Hugh Jackman “Not the Boy Next Door” (2003)
Still, the episode’s other major plotline managed to upstage even Rachel Berry’s epic Streisand-fail. When Coach Beiste (“Beast”, the always amazing Dot Jones) shows up to school with a black eye, some of the meaner Glee girls make a joke about Coach’s boyfriend Cooter “going all Chris Brown” on her. It’s a joke – a mean one – but clearly a joke: it’s absolutely unfathomable (to the girls on the TV show, and to us watching) that any man in his right mind would even physically threaten Coach Beiste, much less do something so foolish as commit actual violence against her. She’d kick his ass, right? Not that Coach is invulnerable. We’ve seen her break down when, as a new teacher to the school, she was ridiculed and excluded by her fellow teachers. Still, the girls are comfortable making the “Chris Brown” joke because it’s self-evident to them (and us) that Coach is no victim.
But the joke was made within earshot of a teacher played by this Real Housewife of Atlanta, and she, having grown up around domestic violence, is determined to impress upon the girls just how unfunny their joke was. She notes that the American pop songbook is full of songs that commit some sort of violence against women, and (you know this is coming) gives the girls a Glee-signment for the week: take one of those songs and perform it in a way that takes back the woman’s power. Suddenly, visions of the Glee-girls singing this infamous Phil Spector “classic” danced in my head:
The Crystals “He Hit Me (and It Felt Like a Kiss)” (1962)
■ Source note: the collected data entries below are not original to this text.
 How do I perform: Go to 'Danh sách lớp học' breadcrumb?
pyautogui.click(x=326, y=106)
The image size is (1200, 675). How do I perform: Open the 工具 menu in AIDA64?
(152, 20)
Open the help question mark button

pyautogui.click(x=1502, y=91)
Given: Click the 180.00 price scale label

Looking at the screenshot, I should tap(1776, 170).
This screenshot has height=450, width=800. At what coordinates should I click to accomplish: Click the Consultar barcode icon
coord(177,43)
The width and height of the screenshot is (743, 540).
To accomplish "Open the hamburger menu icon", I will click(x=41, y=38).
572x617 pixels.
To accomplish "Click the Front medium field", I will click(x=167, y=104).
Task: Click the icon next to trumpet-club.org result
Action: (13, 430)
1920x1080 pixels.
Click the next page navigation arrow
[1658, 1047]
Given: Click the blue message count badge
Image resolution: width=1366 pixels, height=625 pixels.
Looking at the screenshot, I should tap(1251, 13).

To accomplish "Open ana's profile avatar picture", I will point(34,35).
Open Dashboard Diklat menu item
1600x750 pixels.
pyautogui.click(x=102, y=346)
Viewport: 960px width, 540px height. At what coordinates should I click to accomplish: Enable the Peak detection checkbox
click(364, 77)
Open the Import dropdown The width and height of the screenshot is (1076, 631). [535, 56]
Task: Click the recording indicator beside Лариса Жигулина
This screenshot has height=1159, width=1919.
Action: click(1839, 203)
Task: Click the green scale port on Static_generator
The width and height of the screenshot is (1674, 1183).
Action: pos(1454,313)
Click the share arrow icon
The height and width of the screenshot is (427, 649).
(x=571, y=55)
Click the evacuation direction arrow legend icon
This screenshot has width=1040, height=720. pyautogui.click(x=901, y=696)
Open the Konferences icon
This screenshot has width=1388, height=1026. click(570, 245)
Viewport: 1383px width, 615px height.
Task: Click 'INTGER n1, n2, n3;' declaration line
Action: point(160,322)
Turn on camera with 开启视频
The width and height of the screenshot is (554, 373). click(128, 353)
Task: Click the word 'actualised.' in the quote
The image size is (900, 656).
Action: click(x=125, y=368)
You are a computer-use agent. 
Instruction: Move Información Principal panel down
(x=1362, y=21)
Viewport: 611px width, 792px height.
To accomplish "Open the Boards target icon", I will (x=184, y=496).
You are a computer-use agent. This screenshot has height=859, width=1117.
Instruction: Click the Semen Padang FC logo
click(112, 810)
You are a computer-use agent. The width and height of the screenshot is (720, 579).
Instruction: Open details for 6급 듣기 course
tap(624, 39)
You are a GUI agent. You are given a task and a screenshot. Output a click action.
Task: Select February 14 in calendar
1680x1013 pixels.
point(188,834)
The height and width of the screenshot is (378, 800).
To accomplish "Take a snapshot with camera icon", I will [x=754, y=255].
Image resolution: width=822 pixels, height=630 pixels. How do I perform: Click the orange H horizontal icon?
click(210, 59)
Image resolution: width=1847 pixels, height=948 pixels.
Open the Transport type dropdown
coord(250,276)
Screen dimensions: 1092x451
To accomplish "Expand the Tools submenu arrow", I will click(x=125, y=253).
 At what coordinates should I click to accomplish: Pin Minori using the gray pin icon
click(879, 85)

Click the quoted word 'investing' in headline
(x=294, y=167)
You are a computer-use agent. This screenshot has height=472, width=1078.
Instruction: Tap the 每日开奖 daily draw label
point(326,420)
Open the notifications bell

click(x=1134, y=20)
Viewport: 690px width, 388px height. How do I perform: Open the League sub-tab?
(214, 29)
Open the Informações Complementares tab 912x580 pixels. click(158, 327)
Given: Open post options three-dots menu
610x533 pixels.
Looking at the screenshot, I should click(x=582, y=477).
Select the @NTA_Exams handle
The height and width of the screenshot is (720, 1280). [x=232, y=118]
It’s probably a good thing Glee didn’t go there.**
To this point, the plot is a little bit ABC After School Special-ish. We’ve seen these “special” sitcom episodes before, and we’re expecting a tidy, meaningful, lesson-learned moment. But what may have been a self-evidently preposterous proposition – Coach Beiste as the Tina to Cooter’s Ike – turns out to be exactly what’s going on. While this conveniently proves NeNe Leakes’s point – domestic jokes aren’t funny, no matter the context – that’s the last concession this episode makes to “special episode” tidiness. We learn that self-esteem issues aren’t so easily healed with just a stirring pep talk, a touching musical number, and a hug just before the credits roll.
As far as touching musical numbers go, though, the Glee girls’ nearly a cappella cover of “Shake It Out”, last year’s near-hit by Florence + the Machine, was unexpected, beautiful and incredibly powerful. Florence Welch’s lyrics about confronting the “demons” and “ghouls” that haunt a relationship and play havoc with a woman’s sense of self and worth feel as if they were written specifically for this episode of this show – and they get added sting from the scenes interspersed throughout the song.
Glee Cast “Shake It Out” (2012)
Where Florence + the Machine’s performance of the song is loud, anthemic, cathartic – it fills a room even at a soft volume – the Glee girls’ performance is intimate and quiet, as if giving voice to Coach Beiste’s seemingly unlikely but nevertheless very credible, very real vulnerabilities. The girls think they are singing an apology to Coach for their insensitive jokes, and giving her the support she needs to move on with her life. But instead of moving on, we see Coach moving back in. The girls are finally fulfulling the assignment they were given; sadly, no matter how empowering the song might feel, no amount of pretty harmonies can make Coach Beiste empower herself.
Florence + the Machine “Shake It Out” (2011)
**This song is 50 years old, and it feels – appropriately – shocking that it was ever released as a single marketed to a teenagers. But let’s not shit ourselves: teenagers made Rihanna’s “Birthday Cake” featuring Chris Brown a major hit this year. “He Hit Me” didn’t chart.